Главный врач Вершинина так обрадовалась, что тут же подняла свой увесистый з..., подошла к входной двери и повернула ключ в замочной скважине еще два раза, и только после этого кошачьей походкой подошла к рабочему креслу, плюхнулась в него, так что оно издало звук.
- Так вы грите, шо..., а сколько это предельно возможно?
- Ну, мине пятерка - минимум.
- Зеленых, али красных?
- Зависит от внешнего вида. если претендент хорошо одет, значит, он не нищий, тогда это в долларах.
- Доллалах? Какой ужас!
- Но меня тоже следует включить в сию кумпанию.
- Как же, как же! пополам.
Лидия протянула руку, крепко пожала пальцы гостю и повторно чмокнула его в лоб.
***
Московская поликлиника стала наполняться врачами из южных областей бывшего Советского союза. Пациенты стали возмущаться. Но оказалось напрасно. Южанки работали как рабыни от и до и соблюдали удивительную вежливость, не свойственную московским врачам, которые родились обычными, а потом, став врачами, переродились в профессиональных хамов.
Практически ни одного русского врача, все приезжие из Казахстана, Грузии, Таджикистана. Еще не было талонов, талоны только вводились, еще участковый врач, могла принять больного и дать ему какой-то совет.
7
Александр Павлович не сидел в кресле не давил клопов на диване, он находился в движении и если в его организме случались сбои, терпел, искал работу - сторожем, дежурным у офиса, письмоводителем перекладывать бумажки с одного ящика стола в другой и нигде не получил отказа. Везде ему обещали позвонить, как только выясниться вопрос необходимости в усилении этой должности, либо ухода в декрет сотрудницы.
Так в этой суетне, беготне прошли незаметно две недели, засветился конец месяца, а талон к Орловой подсказал, что в пятницу в 15 часов он должен сидеть в кабинете врача Орловой.
Полученный им талон, где значилось время, номер кабинета и фамилия врача дал ему возможность пройти мимо окошка на первом этаже, где теперь сидела только одна девушка, а у окошка не толпились старухи, говорил о том, что в поликлинике происходят большие перемены. Теперь будет все, как на Западе.

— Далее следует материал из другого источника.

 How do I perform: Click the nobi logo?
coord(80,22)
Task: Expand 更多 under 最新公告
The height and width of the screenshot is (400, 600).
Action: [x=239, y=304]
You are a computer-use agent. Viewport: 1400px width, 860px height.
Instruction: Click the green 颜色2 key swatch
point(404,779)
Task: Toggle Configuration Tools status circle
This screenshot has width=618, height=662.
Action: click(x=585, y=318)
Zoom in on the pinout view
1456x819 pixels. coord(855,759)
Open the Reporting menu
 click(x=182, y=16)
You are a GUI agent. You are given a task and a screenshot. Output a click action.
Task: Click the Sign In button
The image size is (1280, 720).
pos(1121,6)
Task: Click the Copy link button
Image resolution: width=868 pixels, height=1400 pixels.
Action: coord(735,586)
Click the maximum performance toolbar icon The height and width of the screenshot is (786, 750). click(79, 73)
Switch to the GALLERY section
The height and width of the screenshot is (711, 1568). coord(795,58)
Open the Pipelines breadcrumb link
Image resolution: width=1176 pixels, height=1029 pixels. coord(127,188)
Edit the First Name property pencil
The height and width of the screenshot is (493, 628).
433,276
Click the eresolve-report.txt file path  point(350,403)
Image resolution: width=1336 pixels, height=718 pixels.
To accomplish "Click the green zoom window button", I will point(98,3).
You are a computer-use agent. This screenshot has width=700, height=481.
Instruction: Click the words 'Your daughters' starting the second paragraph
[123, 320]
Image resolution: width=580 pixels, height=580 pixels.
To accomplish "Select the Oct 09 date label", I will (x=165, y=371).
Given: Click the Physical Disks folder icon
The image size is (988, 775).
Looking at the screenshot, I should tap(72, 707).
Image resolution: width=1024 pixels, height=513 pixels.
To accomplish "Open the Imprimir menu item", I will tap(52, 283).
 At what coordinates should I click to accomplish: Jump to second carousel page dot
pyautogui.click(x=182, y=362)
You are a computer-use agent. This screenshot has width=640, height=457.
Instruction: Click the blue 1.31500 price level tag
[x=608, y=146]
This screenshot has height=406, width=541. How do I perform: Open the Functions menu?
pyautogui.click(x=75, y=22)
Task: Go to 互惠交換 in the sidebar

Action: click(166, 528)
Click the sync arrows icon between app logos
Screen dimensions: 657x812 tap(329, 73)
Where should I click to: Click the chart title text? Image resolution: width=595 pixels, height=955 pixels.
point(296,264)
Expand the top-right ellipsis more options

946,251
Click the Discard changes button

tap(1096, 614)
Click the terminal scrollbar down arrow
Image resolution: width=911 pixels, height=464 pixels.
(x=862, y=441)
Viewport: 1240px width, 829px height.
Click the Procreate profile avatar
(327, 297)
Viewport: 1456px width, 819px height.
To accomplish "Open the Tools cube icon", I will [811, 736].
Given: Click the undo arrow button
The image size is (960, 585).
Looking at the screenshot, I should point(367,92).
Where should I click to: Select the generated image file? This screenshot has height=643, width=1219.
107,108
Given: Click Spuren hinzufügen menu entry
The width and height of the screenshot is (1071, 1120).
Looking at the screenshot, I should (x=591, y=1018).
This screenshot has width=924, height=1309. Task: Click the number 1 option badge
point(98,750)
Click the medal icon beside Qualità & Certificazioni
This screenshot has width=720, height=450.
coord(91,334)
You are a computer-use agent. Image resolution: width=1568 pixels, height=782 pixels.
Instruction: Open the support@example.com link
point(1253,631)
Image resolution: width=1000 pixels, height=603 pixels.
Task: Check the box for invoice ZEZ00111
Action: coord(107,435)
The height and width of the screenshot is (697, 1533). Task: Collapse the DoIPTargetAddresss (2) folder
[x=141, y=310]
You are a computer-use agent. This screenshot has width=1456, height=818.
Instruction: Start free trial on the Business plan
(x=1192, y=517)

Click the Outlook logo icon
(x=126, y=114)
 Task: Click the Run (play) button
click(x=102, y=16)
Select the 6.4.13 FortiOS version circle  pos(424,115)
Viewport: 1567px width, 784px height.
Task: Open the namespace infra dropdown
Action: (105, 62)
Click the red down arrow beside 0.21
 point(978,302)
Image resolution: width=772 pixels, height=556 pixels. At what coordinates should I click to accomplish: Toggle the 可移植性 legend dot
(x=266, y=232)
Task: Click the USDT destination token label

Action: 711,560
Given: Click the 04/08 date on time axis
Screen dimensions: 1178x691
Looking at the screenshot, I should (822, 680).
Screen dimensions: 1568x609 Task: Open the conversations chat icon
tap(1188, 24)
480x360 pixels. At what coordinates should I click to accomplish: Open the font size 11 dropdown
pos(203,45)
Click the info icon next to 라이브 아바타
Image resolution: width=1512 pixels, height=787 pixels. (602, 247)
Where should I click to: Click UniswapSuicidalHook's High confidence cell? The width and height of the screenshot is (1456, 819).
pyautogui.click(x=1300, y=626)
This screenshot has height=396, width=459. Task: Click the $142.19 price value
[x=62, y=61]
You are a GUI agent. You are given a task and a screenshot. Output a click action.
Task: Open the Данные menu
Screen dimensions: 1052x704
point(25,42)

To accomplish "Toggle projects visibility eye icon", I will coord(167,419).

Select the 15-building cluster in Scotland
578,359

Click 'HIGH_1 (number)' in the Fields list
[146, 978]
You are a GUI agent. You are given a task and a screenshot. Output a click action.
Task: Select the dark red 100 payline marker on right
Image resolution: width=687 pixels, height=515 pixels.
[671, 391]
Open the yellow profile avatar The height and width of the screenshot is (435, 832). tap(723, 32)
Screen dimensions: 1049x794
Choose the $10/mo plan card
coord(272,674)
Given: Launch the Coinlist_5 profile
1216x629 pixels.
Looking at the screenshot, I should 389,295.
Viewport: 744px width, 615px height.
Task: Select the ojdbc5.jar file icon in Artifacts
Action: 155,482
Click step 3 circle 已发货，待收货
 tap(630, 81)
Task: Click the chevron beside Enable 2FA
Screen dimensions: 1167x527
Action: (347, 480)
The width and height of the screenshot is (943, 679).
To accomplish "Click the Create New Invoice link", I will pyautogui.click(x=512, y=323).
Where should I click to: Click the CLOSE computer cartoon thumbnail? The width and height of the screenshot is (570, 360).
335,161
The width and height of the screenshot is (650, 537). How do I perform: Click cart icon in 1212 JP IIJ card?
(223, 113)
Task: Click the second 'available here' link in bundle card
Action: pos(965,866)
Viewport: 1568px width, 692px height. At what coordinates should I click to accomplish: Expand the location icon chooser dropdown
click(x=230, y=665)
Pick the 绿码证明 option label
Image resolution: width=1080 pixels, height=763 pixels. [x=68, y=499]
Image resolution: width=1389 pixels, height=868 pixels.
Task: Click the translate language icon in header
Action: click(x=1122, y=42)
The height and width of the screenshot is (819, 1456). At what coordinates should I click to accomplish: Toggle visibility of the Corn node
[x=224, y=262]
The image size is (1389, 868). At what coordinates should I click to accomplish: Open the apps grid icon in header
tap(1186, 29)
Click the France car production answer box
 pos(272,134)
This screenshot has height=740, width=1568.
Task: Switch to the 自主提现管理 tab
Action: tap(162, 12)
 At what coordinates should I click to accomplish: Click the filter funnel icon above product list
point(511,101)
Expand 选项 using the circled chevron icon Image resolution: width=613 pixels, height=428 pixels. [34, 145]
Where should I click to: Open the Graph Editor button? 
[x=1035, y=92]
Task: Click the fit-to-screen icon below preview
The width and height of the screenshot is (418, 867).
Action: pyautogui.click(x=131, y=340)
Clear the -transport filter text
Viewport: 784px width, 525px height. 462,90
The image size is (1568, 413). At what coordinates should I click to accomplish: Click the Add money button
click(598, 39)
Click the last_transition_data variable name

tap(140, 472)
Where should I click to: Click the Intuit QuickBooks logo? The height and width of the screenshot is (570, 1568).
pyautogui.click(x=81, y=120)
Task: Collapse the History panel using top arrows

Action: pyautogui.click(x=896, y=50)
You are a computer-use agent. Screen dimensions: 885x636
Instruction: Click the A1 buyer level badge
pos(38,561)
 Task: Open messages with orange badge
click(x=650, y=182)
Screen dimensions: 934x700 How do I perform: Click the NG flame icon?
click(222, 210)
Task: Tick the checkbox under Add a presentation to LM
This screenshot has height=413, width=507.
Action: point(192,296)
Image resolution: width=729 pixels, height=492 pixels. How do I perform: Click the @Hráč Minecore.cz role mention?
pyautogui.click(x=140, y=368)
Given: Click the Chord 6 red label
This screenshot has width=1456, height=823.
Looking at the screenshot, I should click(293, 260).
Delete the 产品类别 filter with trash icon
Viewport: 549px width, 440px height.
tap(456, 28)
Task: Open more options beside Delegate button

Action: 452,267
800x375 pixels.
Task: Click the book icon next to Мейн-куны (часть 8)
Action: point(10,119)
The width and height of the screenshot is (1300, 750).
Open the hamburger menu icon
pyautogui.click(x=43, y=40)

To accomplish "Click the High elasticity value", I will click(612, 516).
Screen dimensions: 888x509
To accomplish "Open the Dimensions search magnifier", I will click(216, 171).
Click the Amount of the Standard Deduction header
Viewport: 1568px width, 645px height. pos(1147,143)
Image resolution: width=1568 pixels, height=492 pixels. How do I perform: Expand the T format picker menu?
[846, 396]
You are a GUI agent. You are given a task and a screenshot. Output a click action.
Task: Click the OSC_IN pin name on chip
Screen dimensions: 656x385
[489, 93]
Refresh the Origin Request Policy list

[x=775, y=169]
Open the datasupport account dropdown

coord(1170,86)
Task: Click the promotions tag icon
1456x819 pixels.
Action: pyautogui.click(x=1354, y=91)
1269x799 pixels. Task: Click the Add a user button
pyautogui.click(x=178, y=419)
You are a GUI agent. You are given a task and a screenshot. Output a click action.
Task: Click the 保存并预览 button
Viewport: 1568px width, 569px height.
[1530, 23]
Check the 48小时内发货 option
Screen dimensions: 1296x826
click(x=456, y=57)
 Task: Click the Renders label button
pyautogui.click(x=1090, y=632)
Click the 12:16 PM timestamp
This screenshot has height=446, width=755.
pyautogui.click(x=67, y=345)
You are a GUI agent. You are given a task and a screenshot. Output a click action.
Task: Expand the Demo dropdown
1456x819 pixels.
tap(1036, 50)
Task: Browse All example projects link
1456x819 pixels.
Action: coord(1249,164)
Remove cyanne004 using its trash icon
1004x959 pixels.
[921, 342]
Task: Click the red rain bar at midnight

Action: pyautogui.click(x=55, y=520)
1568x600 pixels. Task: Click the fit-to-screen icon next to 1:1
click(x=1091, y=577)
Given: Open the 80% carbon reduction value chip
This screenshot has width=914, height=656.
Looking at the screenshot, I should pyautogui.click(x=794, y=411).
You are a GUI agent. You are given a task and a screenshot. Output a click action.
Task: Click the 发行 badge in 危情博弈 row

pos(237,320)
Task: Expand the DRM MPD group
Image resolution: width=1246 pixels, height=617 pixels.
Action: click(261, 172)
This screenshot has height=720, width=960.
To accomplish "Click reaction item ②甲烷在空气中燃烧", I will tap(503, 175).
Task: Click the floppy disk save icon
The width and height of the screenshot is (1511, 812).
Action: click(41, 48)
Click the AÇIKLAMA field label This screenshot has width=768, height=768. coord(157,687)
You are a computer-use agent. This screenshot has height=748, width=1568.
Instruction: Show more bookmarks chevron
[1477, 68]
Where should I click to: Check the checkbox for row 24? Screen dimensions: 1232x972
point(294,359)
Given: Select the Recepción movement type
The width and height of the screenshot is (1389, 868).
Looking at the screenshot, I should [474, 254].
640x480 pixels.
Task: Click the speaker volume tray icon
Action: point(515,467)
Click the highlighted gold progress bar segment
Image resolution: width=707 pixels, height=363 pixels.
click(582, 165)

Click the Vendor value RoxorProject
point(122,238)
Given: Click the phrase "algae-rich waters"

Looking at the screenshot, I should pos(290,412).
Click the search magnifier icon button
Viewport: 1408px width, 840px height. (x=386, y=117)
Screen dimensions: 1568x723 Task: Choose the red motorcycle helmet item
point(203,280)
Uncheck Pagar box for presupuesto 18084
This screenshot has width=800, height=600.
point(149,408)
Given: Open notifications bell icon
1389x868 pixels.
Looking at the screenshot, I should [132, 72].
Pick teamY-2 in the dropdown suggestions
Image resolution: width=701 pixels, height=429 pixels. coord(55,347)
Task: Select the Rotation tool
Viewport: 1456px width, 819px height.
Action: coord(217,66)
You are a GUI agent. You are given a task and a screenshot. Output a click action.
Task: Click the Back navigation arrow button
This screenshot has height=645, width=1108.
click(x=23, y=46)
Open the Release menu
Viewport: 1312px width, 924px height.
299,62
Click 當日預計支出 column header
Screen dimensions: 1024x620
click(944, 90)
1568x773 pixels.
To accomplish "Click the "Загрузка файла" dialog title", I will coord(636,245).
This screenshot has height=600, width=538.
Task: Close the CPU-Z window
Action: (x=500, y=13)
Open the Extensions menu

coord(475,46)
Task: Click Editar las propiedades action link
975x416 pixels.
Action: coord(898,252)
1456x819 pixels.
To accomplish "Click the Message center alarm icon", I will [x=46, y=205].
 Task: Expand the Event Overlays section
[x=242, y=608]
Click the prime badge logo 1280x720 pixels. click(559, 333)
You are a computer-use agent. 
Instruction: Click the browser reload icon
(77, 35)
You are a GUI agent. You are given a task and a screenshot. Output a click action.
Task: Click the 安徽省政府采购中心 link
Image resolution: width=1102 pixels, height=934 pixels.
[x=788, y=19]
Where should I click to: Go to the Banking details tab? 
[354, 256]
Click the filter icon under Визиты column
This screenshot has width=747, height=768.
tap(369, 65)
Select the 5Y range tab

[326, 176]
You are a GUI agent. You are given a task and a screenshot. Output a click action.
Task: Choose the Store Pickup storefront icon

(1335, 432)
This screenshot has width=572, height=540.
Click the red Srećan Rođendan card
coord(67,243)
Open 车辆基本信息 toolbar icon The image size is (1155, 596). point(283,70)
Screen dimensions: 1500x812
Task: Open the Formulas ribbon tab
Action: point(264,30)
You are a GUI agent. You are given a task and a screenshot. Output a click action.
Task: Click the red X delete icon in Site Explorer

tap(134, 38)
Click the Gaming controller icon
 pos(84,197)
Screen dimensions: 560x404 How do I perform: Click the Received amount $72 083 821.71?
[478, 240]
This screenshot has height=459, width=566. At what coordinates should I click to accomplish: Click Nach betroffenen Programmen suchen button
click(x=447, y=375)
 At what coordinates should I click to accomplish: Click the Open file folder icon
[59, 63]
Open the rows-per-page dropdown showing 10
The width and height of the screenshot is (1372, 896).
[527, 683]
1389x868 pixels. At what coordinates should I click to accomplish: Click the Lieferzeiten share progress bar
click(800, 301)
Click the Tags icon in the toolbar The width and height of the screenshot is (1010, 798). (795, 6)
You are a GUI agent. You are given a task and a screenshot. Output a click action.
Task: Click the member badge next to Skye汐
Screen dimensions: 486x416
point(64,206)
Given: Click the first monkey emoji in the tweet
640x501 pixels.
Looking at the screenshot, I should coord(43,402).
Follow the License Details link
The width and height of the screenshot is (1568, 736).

Он так обрадовался, что подумал, что у него ничего не болит. А что болело раньше, он стал забывать.
У Саши Веревкина была аденома простаты, сердечная недостаточность, выпадали зубы, плохо переваривалась пища, часто страдал запорами, а в последнее время началась одышка, сначала едва заметная, потом вовсе исчезала, и снова возобновлялась. Не было глубокого сна, ночные позывы, будто почки работали как часы, требуя очищения. Во рту сохло, в животе прыгали лягушки, в пот бросало: полная дисгармония, хоть стой, хоть падай.
В 18 часов вечера с талоном в руках, он уже стоял под дверью, но сигнальная лампочка над дверью врача не загоралась.
- Можно? - спросил он в щелку приоткрытой двери.
- Новенький? Тогда заходи, - ответила Орлова, не отрываясь от бумаги, которую заполняла ручкой- самопиской.
- Я, вот с талоном. И не новенький. Мы уже встречались. Я уже знаю свои обязанности. Это на чай, - сказал посетитель и положил две сотни на стол.
- Скромно, но на первый раз сойдет. Только учтите, в следующий раз надо будет прибавить. Так все дорожает - ужас. А зарплату не повышают, приходится жаться, жаться и еще раз жаться. И намекать, как вот сейчас. Не обессудьте. Муж от меня сбежал, видите ли, я его не удовлетворяю в постели. Не мужики сегодня, а кобели. Снимайте штаны.
- Так сразу?
- Вы не поняли. Приспустите немного штаны и наклонитесь.
- Но если так...
- О у вас все хорошо, ягодицы на месте, никаких шрамов...А вообще, а на что жалуетесь?
- Мне бы анализ крови. И убрать революцию в брюхе. А потом еще много чего.
- Давайте начнем с анализов. Анализы - это все. Завтра в 10 утра ко мне. Вы правильно сделали, что взяли талон ко мне. Отныне я буду руководить вашим лечением.
- У меня уже есть талон к Шамову на завтра на 10 утра.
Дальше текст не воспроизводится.